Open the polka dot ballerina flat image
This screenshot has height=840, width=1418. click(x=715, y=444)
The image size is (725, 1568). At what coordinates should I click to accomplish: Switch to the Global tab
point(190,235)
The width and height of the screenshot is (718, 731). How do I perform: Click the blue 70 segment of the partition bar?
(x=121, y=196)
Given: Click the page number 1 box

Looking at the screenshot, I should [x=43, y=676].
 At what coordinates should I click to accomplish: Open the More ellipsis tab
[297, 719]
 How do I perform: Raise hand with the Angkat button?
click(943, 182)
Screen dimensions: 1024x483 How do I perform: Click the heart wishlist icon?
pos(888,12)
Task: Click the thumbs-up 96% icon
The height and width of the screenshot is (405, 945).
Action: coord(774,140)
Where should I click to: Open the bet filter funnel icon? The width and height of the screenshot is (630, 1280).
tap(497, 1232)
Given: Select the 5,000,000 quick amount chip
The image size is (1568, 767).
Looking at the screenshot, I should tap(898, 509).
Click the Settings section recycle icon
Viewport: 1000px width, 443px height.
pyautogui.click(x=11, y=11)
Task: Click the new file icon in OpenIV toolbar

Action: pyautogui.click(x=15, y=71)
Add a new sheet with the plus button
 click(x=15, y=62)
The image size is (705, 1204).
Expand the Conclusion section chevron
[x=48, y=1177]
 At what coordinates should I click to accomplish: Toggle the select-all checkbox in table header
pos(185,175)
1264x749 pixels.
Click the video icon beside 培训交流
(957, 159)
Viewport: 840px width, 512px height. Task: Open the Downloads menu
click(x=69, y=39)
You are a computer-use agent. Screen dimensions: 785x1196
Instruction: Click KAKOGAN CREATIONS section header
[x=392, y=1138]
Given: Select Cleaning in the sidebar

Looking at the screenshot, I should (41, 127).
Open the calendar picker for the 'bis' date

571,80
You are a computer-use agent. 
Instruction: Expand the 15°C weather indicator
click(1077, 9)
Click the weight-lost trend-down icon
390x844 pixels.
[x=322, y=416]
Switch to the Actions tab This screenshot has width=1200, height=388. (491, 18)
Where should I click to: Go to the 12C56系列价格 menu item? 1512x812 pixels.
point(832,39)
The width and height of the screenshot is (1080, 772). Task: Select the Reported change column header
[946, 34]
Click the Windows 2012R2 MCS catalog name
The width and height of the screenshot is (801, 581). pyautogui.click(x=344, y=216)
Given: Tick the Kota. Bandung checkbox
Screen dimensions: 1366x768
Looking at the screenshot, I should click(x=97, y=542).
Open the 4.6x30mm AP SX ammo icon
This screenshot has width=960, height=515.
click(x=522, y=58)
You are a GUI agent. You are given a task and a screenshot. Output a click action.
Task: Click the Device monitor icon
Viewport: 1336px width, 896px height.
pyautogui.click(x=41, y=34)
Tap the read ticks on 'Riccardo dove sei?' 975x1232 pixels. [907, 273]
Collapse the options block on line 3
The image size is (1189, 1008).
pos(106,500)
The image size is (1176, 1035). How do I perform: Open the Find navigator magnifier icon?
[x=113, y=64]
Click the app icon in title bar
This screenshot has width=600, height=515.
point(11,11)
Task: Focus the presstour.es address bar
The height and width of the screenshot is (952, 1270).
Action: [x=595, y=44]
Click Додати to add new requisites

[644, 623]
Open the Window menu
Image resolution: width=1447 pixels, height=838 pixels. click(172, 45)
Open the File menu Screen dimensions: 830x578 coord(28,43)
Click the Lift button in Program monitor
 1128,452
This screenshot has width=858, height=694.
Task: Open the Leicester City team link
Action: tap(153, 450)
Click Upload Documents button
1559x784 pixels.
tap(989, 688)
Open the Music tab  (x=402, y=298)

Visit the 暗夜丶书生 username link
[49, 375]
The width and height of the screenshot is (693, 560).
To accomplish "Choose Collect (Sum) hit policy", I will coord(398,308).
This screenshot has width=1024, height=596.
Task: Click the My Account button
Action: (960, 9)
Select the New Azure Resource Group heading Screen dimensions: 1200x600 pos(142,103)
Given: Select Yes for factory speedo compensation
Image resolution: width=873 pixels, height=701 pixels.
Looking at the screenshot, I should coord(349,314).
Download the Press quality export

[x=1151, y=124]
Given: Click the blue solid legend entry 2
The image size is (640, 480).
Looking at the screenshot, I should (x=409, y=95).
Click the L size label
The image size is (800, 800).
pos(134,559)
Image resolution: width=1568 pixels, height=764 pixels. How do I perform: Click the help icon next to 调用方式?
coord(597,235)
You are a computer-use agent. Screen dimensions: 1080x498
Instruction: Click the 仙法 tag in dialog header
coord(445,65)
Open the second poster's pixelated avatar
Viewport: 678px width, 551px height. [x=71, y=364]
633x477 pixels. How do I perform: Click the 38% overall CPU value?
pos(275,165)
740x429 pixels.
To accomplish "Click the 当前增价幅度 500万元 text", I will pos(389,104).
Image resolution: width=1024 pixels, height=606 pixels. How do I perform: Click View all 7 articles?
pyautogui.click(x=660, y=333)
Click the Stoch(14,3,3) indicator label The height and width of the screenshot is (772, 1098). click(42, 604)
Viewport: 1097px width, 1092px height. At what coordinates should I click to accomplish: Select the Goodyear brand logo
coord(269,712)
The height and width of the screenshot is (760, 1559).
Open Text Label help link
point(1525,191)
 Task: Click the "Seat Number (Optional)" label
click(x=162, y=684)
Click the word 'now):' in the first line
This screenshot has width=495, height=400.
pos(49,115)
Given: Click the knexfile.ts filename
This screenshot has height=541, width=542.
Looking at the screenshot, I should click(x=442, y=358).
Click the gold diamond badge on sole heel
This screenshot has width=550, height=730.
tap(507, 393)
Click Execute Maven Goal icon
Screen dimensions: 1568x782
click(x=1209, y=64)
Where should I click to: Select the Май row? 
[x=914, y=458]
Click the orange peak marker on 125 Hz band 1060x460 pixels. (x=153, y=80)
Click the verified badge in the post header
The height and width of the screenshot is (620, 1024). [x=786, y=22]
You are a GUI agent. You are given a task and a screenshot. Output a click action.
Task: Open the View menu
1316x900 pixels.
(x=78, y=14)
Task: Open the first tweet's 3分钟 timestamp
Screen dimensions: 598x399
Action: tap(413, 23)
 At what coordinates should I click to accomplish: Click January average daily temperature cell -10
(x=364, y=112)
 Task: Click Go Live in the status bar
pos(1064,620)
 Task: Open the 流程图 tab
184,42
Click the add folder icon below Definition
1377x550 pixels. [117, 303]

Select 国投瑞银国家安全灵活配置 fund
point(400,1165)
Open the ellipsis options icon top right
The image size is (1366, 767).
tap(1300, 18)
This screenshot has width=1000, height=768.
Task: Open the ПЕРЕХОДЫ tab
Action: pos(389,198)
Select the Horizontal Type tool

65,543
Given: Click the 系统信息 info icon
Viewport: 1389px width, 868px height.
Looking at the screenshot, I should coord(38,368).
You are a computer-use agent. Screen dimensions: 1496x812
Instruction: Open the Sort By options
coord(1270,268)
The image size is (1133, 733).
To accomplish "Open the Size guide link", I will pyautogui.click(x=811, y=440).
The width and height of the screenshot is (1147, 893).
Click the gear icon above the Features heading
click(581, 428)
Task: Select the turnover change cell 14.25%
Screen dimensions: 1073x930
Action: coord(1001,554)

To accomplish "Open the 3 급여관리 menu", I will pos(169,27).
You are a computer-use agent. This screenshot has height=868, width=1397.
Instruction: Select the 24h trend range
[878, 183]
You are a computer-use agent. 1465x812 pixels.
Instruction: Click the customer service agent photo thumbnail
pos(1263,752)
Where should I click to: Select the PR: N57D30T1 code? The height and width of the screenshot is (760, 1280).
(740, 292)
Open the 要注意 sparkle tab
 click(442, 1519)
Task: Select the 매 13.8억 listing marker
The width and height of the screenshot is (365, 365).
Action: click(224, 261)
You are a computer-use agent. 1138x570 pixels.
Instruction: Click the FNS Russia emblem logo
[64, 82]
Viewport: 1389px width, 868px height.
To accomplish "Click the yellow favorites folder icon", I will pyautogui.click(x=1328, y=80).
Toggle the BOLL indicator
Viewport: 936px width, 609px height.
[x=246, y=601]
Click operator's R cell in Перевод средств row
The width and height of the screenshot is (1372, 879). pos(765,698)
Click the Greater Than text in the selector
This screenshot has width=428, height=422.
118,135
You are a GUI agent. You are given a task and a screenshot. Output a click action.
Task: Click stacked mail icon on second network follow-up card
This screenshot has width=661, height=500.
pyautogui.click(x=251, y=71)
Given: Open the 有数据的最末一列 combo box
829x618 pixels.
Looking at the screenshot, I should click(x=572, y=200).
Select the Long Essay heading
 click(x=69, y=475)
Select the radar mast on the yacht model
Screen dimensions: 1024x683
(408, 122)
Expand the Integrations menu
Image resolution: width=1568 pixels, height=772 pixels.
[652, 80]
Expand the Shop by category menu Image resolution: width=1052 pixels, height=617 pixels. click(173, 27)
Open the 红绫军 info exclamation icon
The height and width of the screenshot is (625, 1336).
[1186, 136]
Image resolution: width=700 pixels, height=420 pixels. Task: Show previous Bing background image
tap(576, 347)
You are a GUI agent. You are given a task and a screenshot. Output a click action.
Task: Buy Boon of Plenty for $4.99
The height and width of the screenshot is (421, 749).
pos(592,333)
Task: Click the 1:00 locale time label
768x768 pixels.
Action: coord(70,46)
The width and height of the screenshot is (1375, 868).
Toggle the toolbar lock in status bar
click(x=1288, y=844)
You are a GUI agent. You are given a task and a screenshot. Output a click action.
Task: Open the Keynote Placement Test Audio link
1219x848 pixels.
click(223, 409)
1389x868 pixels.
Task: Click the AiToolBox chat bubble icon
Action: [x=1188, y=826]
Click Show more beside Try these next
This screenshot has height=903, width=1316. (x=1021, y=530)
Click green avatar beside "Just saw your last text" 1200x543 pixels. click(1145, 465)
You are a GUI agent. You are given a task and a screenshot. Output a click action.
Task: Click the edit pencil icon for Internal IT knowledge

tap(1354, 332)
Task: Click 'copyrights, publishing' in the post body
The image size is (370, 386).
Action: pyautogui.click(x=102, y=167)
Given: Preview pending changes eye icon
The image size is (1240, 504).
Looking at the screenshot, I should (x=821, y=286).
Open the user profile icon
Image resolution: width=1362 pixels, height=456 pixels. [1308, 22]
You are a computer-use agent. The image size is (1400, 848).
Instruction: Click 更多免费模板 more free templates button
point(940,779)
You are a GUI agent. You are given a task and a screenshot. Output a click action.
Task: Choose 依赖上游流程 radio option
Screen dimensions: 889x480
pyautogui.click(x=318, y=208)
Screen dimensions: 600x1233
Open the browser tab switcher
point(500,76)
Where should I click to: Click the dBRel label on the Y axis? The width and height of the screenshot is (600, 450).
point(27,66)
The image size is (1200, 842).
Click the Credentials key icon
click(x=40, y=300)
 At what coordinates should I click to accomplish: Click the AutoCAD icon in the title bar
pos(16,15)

==================================================

▸ WHAT TO DO
Extract every line of the rows above that contains the string "pyautogui".

▸ OUTPUT OF THE TASK
pyautogui.click(x=11, y=11)
Action: pyautogui.click(x=15, y=71)
The width and height of the screenshot is (801, 581). pyautogui.click(x=344, y=216)
pyautogui.click(x=41, y=34)
pyautogui.click(x=660, y=333)
To accomplish "Open the Size guide link", I will pyautogui.click(x=811, y=440).
To accomplish "Click the yellow favorites folder icon", I will pyautogui.click(x=1328, y=80).
pyautogui.click(x=251, y=71)
Action: pyautogui.click(x=102, y=167)
pyautogui.click(x=318, y=208)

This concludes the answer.